Material for the task:
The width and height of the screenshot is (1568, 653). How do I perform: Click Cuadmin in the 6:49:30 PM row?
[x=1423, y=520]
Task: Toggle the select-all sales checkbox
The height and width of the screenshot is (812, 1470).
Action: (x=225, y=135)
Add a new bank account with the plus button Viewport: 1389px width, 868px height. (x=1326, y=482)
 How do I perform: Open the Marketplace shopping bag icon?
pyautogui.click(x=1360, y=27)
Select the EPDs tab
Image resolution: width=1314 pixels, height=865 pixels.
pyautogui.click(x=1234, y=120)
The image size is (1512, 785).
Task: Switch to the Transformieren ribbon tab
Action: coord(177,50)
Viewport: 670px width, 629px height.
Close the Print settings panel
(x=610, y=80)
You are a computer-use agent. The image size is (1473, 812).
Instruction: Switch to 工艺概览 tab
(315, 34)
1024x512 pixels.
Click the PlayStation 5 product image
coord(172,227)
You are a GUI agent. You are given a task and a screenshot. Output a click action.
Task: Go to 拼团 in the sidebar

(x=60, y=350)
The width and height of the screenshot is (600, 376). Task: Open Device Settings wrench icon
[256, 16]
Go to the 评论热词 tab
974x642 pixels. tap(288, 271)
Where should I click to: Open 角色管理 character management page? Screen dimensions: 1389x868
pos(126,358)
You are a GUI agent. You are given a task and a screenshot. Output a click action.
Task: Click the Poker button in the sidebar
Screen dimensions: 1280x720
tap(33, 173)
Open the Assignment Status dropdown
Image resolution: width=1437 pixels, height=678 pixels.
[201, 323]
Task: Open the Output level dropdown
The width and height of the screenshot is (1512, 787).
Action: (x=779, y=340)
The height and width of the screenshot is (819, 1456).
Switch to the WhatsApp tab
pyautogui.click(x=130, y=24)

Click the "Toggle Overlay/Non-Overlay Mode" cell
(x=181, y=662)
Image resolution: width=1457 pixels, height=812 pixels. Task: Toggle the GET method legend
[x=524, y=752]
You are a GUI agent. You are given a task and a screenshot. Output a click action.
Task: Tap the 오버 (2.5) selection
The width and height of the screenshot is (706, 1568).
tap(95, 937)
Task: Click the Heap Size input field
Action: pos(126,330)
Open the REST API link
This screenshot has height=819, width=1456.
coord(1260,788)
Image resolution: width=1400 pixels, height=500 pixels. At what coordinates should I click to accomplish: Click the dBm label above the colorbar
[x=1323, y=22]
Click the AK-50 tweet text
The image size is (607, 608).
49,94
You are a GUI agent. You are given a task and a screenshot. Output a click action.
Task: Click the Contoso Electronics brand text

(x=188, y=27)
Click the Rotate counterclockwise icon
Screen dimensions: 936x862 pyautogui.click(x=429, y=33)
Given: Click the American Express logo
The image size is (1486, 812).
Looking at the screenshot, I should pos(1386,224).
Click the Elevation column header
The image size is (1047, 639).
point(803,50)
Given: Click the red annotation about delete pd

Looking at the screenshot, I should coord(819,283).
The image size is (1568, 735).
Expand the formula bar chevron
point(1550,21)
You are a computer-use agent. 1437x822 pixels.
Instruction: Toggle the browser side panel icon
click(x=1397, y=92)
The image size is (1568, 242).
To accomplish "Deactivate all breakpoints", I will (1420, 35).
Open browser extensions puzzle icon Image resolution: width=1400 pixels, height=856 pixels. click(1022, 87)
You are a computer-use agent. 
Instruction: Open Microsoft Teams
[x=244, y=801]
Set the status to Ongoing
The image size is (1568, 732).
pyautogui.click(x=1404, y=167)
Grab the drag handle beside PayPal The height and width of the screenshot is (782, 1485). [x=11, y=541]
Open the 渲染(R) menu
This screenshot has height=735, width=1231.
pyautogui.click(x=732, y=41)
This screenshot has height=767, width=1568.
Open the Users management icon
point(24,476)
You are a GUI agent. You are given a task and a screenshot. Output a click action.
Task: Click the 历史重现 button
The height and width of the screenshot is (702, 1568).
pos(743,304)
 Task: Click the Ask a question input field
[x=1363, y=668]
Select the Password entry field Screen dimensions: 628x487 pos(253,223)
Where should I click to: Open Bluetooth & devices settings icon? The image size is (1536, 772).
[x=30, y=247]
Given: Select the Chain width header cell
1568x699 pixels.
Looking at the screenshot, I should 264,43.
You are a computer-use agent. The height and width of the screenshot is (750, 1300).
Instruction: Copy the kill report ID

Task directions: Format every line of the material above as a Markdown table with the columns Row and Line, numbering the rows in order and omitting blank lines.

The reply:
| Row | Line |
|---|---|
| 1 | The width and height of the screenshot is (1568, 653). How do I perform: Click Cuadmin in the 6:49:30 PM row? |
| 2 | [x=1423, y=520] |
| 3 | Task: Toggle the select-all sales checkbox |
| 4 | The height and width of the screenshot is (812, 1470). |
| 5 | Action: (x=225, y=135) |
| 6 | Add a new bank account with the plus button Viewport: 1389px width, 868px height. (x=1326, y=482) |
| 7 |  How do I perform: Open the Marketplace shopping bag icon? |
| 8 | pyautogui.click(x=1360, y=27) |
| 9 | Select the EPDs tab |
| 10 | Image resolution: width=1314 pixels, height=865 pixels. |
| 11 | pyautogui.click(x=1234, y=120) |
| 12 | The image size is (1512, 785). |
| 13 | Task: Switch to the Transformieren ribbon tab |
| 14 | Action: coord(177,50) |
| 15 | Viewport: 670px width, 629px height. |
| 16 | Close the Print settings panel |
| 17 | (x=610, y=80) |
| 18 | You are a computer-use agent. The image size is (1473, 812). |
| 19 | Instruction: Switch to 工艺概览 tab |
| 20 | (315, 34) |
| 21 | 1024x512 pixels. |
| 22 | Click the PlayStation 5 product image |
| 23 | coord(172,227) |
| 24 | You are a GUI agent. You are given a task and a screenshot. Output a click action. |
| 25 | Task: Go to 拼团 in the sidebar |
| 26 | (x=60, y=350) |
| 27 | The width and height of the screenshot is (600, 376). Task: Open Device Settings wrench icon |
| 28 | [256, 16] |
| 29 | Go to the 评论热词 tab |
| 30 | 974x642 pixels. tap(288, 271) |
| 31 | Where should I click to: Open 角色管理 character management page? Screen dimensions: 1389x868 |
| 32 | pos(126,358) |
| 33 | You are a GUI agent. You are given a task and a screenshot. Output a click action. |
| 34 | Task: Click the Poker button in the sidebar |
| 35 | Screen dimensions: 1280x720 |
| 36 | tap(33, 173) |
| 37 | Open the Assignment Status dropdown |
| 38 | Image resolution: width=1437 pixels, height=678 pixels. |
| 39 | [201, 323] |
| 40 | Task: Open the Output level dropdown |
| 41 | The width and height of the screenshot is (1512, 787). |
| 42 | Action: (x=779, y=340) |
| 43 | The height and width of the screenshot is (819, 1456). |
| 44 | Switch to the WhatsApp tab |
| 45 | pyautogui.click(x=130, y=24) |
| 46 | Click the "Toggle Overlay/Non-Overlay Mode" cell |
| 47 | (x=181, y=662) |
| 48 | Image resolution: width=1457 pixels, height=812 pixels. Task: Toggle the GET method legend |
| 49 | [x=524, y=752] |
| 50 | You are a GUI agent. You are given a task and a screenshot. Output a click action. |
| 51 | Task: Tap the 오버 (2.5) selection |
| 52 | The width and height of the screenshot is (706, 1568). |
| 53 | tap(95, 937) |
| 54 | Task: Click the Heap Size input field |
| 55 | Action: pos(126,330) |
| 56 | Open the REST API link |
| 57 | This screenshot has height=819, width=1456. |
| 58 | coord(1260,788) |
| 59 | Image resolution: width=1400 pixels, height=500 pixels. At what coordinates should I click to accomplish: Click the dBm label above the colorbar |
| 60 | [x=1323, y=22] |
| 61 | Click the AK-50 tweet text |
| 62 | The image size is (607, 608). |
| 63 | 49,94 |
| 64 | You are a GUI agent. You are given a task and a screenshot. Output a click action. |
| 65 | Task: Click the Contoso Electronics brand text |
| 66 | (x=188, y=27) |
| 67 | Click the Rotate counterclockwise icon |
| 68 | Screen dimensions: 936x862 pyautogui.click(x=429, y=33) |
| 69 | Given: Click the American Express logo |
| 70 | The image size is (1486, 812). |
| 71 | Looking at the screenshot, I should pos(1386,224). |
| 72 | Click the Elevation column header |
| 73 | The image size is (1047, 639). |
| 74 | point(803,50) |
| 75 | Given: Click the red annotation about delete pd |
| 76 | Looking at the screenshot, I should coord(819,283). |
| 77 | The image size is (1568, 735). |
| 78 | Expand the formula bar chevron |
| 79 | point(1550,21) |
| 80 | You are a computer-use agent. 1437x822 pixels. |
| 81 | Instruction: Toggle the browser side panel icon |
| 82 | click(x=1397, y=92) |
| 83 | The image size is (1568, 242). |
| 84 | To accomplish "Deactivate all breakpoints", I will (1420, 35). |
| 85 | Open browser extensions puzzle icon Image resolution: width=1400 pixels, height=856 pixels. click(1022, 87) |
| 86 | You are a computer-use agent.  |
| 87 | Instruction: Open Microsoft Teams |
| 88 | [x=244, y=801] |
| 89 | Set the status to Ongoing |
| 90 | The image size is (1568, 732). |
| 91 | pyautogui.click(x=1404, y=167) |
| 92 | Grab the drag handle beside PayPal The height and width of the screenshot is (782, 1485). [x=11, y=541] |
| 93 | Open the 渲染(R) menu |
| 94 | This screenshot has height=735, width=1231. |
| 95 | pyautogui.click(x=732, y=41) |
| 96 | This screenshot has height=767, width=1568. |
| 97 | Open the Users management icon |
| 98 | point(24,476) |
| 99 | You are a GUI agent. You are given a task and a screenshot. Output a click action. |
| 100 | Task: Click the 历史重现 button |
| 101 | The height and width of the screenshot is (702, 1568). |
| 102 | pos(743,304) |
| 103 |  Task: Click the Ask a question input field |
| 104 | [x=1363, y=668] |
| 105 | Select the Password entry field Screen dimensions: 628x487 pos(253,223) |
| 106 | Where should I click to: Open Bluetooth & devices settings icon? The image size is (1536, 772). |
| 107 | [x=30, y=247] |
| 108 | Given: Select the Chain width header cell |
| 109 | 1568x699 pixels. |
| 110 | Looking at the screenshot, I should 264,43. |
| 111 | You are a computer-use agent. The height and width of the screenshot is (750, 1300). |
| 112 | Instruction: Copy the kill report ID |